The response has been thrilling: the book has been cited in presentations to teachers and librarians and will hopefully end up on reading lists. A wonderful teacher in Essex tweeted prompts for discussion of a different story every day in January using the hashtag #janMARKuary. I was asked to speak at Oxford Brookes University on a panel about favourite childhood reads. The popular writer Christopher Edge selected Thunder and Lightnings as the first title for discussion on his online Classic Children’s Book Club.
And so it goes on. I’ve reconnected with many old friends throughout this process. But another pleasure has been introducing people to Jan’s work for the first time. Just as the world was going into lockdown in March this year, I received a DM from a fellow fan across the Atlantic who ordered several copies of The One That Got Away for her and her friends. I snuck in a spare copy of another favourite title.
Jon, I am sitting in my favorite French pastry shop (in Tallahassee!) just starting Handles. What a lovely gift.
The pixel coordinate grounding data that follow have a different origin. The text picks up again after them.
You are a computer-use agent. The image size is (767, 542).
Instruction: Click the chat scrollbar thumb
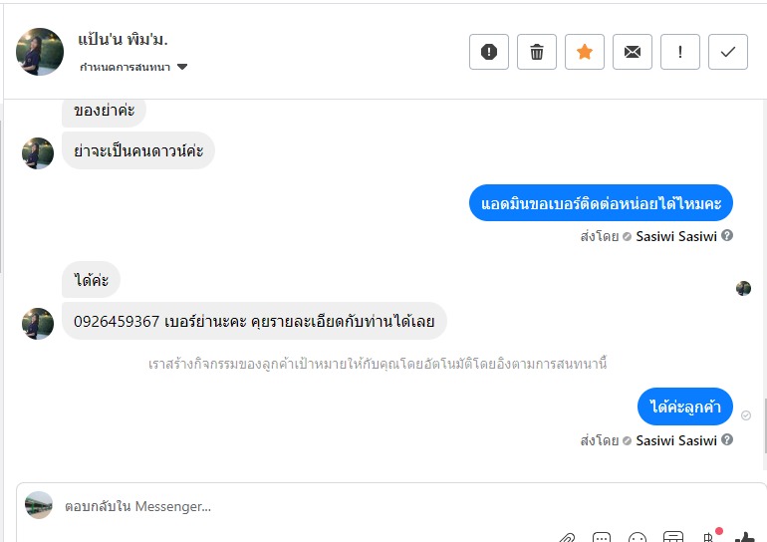coord(764,426)
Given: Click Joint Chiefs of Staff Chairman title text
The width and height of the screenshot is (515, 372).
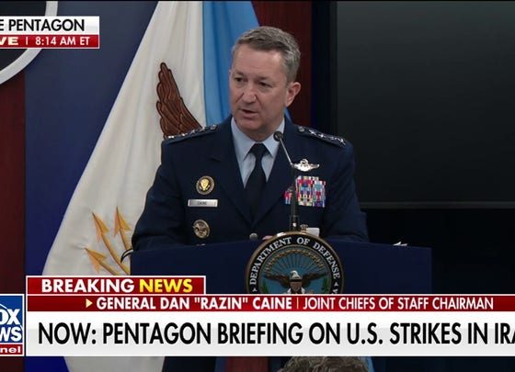Looking at the screenshot, I should click(398, 303).
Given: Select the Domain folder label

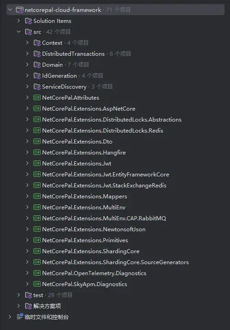Looking at the screenshot, I should click(52, 65).

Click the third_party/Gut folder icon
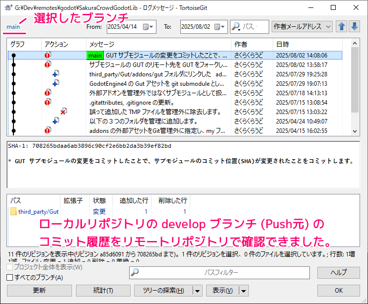(x=13, y=212)
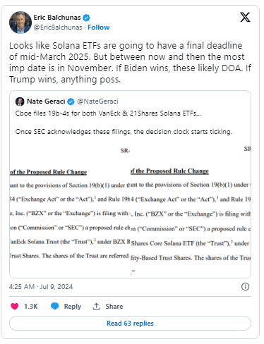Image resolution: width=264 pixels, height=344 pixels.
Task: Click Nate Geraci's small avatar
Action: coord(20,102)
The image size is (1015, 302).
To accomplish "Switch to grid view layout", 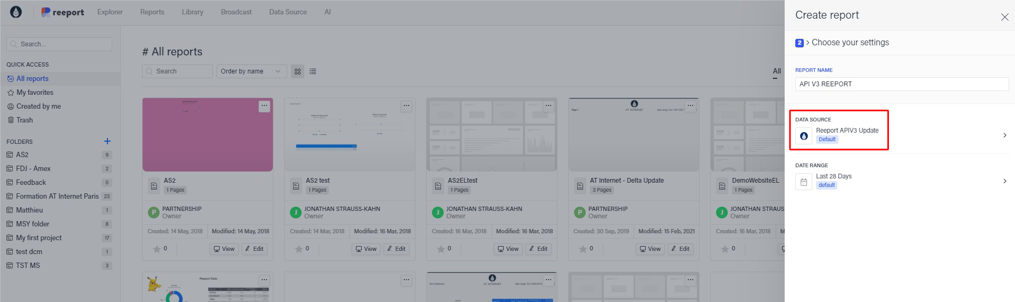I will click(297, 71).
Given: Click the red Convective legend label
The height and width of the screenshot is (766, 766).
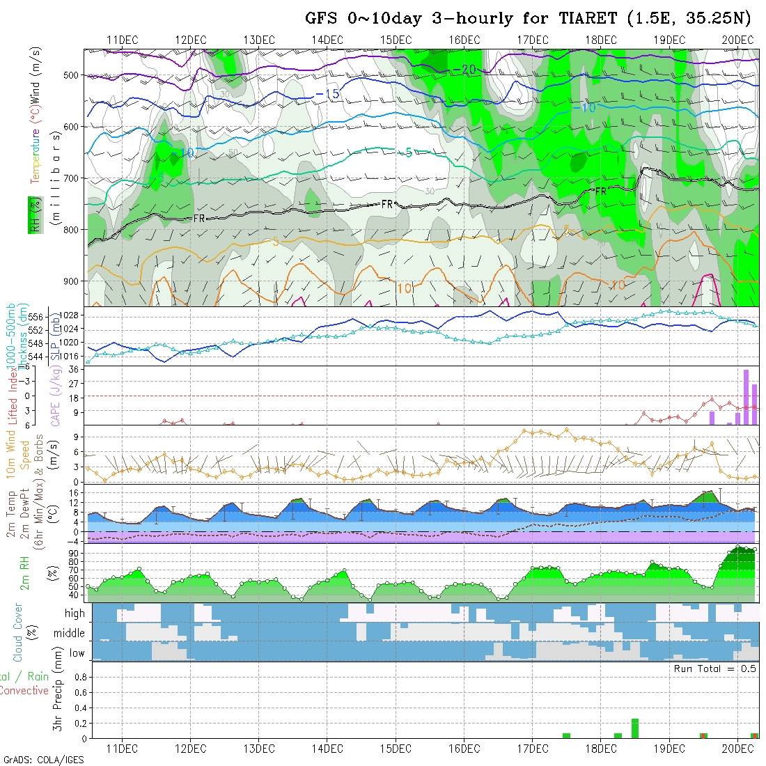Looking at the screenshot, I should coord(24,690).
What a great memory. The work is the true gift, of course – and happily there’s so much of it to celebrate, with people getting in touch all the time. (Please join in if you’d like to!) Now I’m mulling over the next project I want to embark on; a world on the web for Robin Klein, because there’s so little recorded about her. I’m certain Jan Mark would approve. And I look forward to meeting readers of Magpies there one day.